So, let's test this thesis and ask: "Do they hate terrorists?" The answer is "Yes, very much so," and they really do, - they close their fists and watch in rage and repeat to me that they deeply hope that Mr. Mubarak will catch them all, will put them in prison, will kill them. Are they ready to fight them? Yes, at every level, with their hands, if requested, and with demonstrations that actually, while I'm in Sharm, suddenly appear in the hot streets and just in front of the cameras of the international press: "Down with terrorism," "We are against terrorism"...

But then, if it's so, why can the great "moderate" Muslim world not really fight their own enemy?

They themselves give me the answers: "Bin Laden? The Muslim Brotherhood? Certainly the terrorist attacks are not their work, no! This is a lie. A Muslim could never do this. And if they say they do it in the name of Islam, they are not Islamic; or, most likely, this shows, like the television says, that someone uses the name of Islam just to hide the real perpetrators."

Anyhow, Islam is out of the question, And then, we ask again, who is behind the attacks?
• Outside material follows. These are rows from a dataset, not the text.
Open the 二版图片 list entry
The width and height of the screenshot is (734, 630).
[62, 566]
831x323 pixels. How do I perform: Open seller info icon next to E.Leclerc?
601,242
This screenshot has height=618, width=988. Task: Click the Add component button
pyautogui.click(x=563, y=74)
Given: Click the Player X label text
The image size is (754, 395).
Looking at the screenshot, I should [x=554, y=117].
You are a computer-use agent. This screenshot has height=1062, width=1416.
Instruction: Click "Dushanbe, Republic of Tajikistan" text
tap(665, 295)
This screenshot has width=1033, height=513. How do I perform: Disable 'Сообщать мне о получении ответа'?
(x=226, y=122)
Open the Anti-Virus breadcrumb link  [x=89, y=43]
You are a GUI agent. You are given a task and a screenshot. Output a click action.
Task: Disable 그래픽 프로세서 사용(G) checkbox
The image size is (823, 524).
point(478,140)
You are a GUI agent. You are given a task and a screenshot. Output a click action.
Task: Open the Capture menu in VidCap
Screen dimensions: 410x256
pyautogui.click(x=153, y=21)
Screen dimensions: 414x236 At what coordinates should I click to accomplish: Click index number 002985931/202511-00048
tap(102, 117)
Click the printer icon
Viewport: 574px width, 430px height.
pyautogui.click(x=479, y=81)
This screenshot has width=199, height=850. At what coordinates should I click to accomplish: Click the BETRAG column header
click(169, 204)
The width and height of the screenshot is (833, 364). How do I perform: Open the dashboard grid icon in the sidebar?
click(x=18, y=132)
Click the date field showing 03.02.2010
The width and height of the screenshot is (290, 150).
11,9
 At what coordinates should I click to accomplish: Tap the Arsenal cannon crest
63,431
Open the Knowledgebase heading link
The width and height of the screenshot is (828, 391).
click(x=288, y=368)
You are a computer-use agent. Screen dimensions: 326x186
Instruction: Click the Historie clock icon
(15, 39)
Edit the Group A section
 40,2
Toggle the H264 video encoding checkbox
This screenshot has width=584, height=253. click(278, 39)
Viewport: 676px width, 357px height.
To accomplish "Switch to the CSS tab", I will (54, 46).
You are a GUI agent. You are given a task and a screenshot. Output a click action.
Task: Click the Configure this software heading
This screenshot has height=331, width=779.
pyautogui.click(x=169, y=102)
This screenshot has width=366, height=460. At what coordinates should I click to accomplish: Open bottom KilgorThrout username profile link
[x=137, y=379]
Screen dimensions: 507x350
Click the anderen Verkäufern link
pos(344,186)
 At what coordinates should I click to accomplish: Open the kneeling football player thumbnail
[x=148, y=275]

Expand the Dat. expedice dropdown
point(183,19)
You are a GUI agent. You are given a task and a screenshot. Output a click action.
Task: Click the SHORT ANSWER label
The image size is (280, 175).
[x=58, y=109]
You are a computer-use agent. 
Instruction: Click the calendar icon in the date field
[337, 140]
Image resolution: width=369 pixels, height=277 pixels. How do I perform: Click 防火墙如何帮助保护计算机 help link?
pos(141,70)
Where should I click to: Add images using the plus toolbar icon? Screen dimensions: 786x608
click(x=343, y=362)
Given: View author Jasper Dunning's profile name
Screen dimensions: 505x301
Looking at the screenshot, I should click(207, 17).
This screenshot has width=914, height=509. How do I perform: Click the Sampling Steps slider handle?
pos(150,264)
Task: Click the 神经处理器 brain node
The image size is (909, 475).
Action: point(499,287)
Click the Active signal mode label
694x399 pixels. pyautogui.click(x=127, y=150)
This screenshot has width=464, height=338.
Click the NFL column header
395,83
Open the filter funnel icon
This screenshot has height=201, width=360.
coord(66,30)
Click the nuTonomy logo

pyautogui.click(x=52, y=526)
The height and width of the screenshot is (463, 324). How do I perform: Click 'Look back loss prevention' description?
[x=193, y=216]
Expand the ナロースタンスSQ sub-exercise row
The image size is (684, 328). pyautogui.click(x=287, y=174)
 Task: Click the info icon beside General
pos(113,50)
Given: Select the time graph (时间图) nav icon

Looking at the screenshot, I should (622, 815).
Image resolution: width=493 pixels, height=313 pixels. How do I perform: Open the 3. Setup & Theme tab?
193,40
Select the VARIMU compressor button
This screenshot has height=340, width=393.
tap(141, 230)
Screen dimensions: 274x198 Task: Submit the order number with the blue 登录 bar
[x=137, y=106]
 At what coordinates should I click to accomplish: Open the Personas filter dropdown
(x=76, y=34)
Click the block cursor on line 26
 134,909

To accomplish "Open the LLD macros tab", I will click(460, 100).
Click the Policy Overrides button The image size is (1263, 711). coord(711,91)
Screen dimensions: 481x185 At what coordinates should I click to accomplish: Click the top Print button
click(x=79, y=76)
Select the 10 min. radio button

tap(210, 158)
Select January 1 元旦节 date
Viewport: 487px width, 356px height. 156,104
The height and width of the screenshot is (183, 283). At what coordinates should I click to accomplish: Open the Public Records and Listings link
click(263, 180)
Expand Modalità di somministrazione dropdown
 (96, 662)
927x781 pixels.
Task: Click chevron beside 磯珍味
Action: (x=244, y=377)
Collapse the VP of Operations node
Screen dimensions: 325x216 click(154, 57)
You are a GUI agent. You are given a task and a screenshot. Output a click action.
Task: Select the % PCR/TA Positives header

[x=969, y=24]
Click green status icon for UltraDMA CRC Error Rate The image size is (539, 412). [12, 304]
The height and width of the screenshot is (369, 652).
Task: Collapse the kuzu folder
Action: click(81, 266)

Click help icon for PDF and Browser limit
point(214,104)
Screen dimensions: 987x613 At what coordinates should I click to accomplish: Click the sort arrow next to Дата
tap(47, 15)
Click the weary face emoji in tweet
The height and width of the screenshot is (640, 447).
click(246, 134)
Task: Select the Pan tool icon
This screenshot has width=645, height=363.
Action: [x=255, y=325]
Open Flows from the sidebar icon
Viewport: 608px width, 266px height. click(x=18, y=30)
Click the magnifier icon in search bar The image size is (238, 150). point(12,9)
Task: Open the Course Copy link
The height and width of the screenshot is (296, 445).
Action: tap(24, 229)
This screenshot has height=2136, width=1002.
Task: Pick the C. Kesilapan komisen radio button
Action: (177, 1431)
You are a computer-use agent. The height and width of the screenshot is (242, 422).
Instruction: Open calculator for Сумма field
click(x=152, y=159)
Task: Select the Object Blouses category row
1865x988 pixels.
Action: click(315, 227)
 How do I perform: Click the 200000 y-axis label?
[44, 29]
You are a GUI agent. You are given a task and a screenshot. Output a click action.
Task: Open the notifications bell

Well, you know the answer, they smile with a smart expression....the television said that only the Israelis and the Americans have a real interest in seeing Egypt on its knees; General Fuad Allam said that the perpetrators of the Taba attack of October 2004 were apparently linked to the Israeli security forces, and so, supposedly, it is today. Also Al-Jazeera and even Al-Arabia interviewed "experts" to confirm this point of view. A big, beautiful guy with a red T-shirt just puts it down bluntly: "We know only what the television tells us."

It's suddenly clear to me that here television is a metaphor for "knowledge" and for "power": printed paper, school texts, Friday sermons in the mosques, everything is "television" for this guy and his hundreds of millions of "moderate Muslim" friends. And everything points to the Israeli as an object of hate....

So, we cannot count on "moderate" Arabs...The dream palace of the Arab, after the terrorist attack in Sharm, just like the thousands of attacks in Iraq and in Israel, is still there; the summer camps of Hamas still teach that it's good to kill the Jews; several madrassas work full time as centers of recruitment; the television broadcasts an "analysis" that charges the Mossad and the CIA with mass murders. The dictators of the Arab countries, in this case Mr. Mubarak, don't let Khaled know who the guys that cut their legs are. So, Khaled can be as "moderate" as we want, but so long as that fascist culture of hate is there, we can count only on ourselves. [emphases added]

Sounds like the O.J. Simpson jury writ into an entire culture, doesn't it? And, if one is honest, one must ask what the actual difference is between Mohammed Atta on one hand and Mahmoud or Khaled on the other beyond one of degree. If the former are committing mass, indiscriminate murder of Muslim and "infidel" alike in the name of the latter's religion and the latter reflexively and cynically spout wittingly dishonest denials and excuses, can't the latter be said to be in tacit approval of it? And they sure don't seem to be a minority of "moderate" Muslims.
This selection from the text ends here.